$52.7 Million Settlement with Nation's Largest Long-Term Care Company
Los Angeles, Calif. — On behalf of qui tam plaintiff Terri West, Garcia & Artigliere filed a False Claims Act case against a skilled nursing facility that was fraudulently billing for Medicare and Medicaid/MediCal reimbursement. The case was part of a greater U.S. Department of Justice investigation of Genesis Healthcare, the largest long-term care company in the U.S., which led to payment by Genesis and its related entities for $52.7 million.
The case involved several subsidiaries of Genesis, including Woodland Care Center, a 24-hour skilled nursing facility where West was employed as a speech pathologist and Director of Rehabilitation for more than three years. Through access to facility records and patient files, West noticed that Woodland Care Center was routinely providing specialized care to patients who were not proper candidates for treatment and billing Medicare and Medicaid/MediCal for the services. She was regularly asked to provide speech pathology treatment to patients who did not need it, and treatment was often continued even when there were no signs that it was helpful.

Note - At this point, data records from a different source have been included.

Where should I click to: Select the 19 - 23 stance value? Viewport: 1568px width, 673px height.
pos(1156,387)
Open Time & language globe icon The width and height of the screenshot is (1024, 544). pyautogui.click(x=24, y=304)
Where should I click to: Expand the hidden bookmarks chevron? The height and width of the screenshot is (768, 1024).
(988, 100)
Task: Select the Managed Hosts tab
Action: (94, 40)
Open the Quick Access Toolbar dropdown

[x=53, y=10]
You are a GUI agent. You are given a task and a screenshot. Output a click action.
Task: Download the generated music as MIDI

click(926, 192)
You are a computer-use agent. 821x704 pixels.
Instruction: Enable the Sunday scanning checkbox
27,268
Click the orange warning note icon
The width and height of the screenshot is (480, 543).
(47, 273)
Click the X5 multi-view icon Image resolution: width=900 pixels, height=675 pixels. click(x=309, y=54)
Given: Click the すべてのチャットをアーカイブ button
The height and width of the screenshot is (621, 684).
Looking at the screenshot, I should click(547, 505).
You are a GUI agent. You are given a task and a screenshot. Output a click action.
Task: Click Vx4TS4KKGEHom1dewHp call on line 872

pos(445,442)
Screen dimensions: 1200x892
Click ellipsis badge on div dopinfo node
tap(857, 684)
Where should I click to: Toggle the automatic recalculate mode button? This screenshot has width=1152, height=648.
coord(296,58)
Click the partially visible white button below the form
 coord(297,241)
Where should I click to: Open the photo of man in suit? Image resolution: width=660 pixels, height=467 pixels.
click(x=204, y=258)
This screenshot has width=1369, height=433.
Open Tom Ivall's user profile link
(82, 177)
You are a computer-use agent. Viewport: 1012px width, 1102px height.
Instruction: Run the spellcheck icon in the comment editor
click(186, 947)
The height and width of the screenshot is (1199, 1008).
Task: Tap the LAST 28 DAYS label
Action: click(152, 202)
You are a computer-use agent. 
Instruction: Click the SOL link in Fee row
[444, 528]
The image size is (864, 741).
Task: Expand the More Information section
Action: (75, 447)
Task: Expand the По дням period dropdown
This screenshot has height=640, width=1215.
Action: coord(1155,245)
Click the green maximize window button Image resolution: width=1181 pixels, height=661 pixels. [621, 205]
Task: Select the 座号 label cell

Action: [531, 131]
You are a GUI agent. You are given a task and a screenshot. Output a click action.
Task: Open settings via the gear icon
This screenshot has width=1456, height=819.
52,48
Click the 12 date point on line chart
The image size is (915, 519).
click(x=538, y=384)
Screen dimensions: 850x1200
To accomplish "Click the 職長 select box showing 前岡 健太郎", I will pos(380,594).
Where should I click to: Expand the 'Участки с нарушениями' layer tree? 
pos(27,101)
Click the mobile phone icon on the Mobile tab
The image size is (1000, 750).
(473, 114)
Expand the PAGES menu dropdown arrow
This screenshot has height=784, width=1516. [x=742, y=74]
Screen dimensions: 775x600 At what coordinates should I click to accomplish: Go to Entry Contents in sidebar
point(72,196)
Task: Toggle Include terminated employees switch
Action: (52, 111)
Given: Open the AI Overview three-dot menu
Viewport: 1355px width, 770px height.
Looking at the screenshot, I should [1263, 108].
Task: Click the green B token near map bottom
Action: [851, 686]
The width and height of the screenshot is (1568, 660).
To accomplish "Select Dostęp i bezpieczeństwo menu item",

West voiced her concern several times with no response from her supervisors until January 2011, when she was put on administrative leave and given the opportunity to apply for a job at another facility that was located too far away for her to feasibly work there, effectively terminating her employment.
“We are honored to have played a part in bringing to light an unlawful practice which not only defrauds the taxpayers of this country, but also deprives required care to the elder and infirm residents of the facilities,” said Attorney Stephen Garcia. “Hopefully having paid dearly for this practice, fraudulent billing and a failure to provide care to elders for which they are paid will end in Genesis facilities.”
Allegations and Background
West worked at Woodland Care Center from October 2007 to January 2011 in several different positions, including Speech Pathologist, Director of Speech Pathology and Director of Rehabilitation. She has nearly 40 years of clinical speech pathology experience and more than 20 years of experience working in skilled nursing facilities.
From her experience, West knew that healthcare facilities are reimbursed by Medicare and Medicaid/MediCal based on a per-diem rate determined by the level of care each patient requires. West first noticed Woodland Care Center’s odd financial practices when she became Director of Rehabilitation and allegedly learned that her position included a bonus structure that was based on the profits of the facility. In her decades of experience, she had never seen a facility reward staff for increasing profits without regard for patient outcomes.
The lawsuit stated that through her daily work, West recognized that the facility was routinely providing patients with rehabilitation that they did not qualify for; continuing treatment even when there were no signs that it was actually improving patient health; and misclassifying services as skilled treatment when it was not. West alleged that when she confronted her supervisors about specific patients and the treatments that they were receiving, they were removed from her patient list or transferred to another speech pathologist.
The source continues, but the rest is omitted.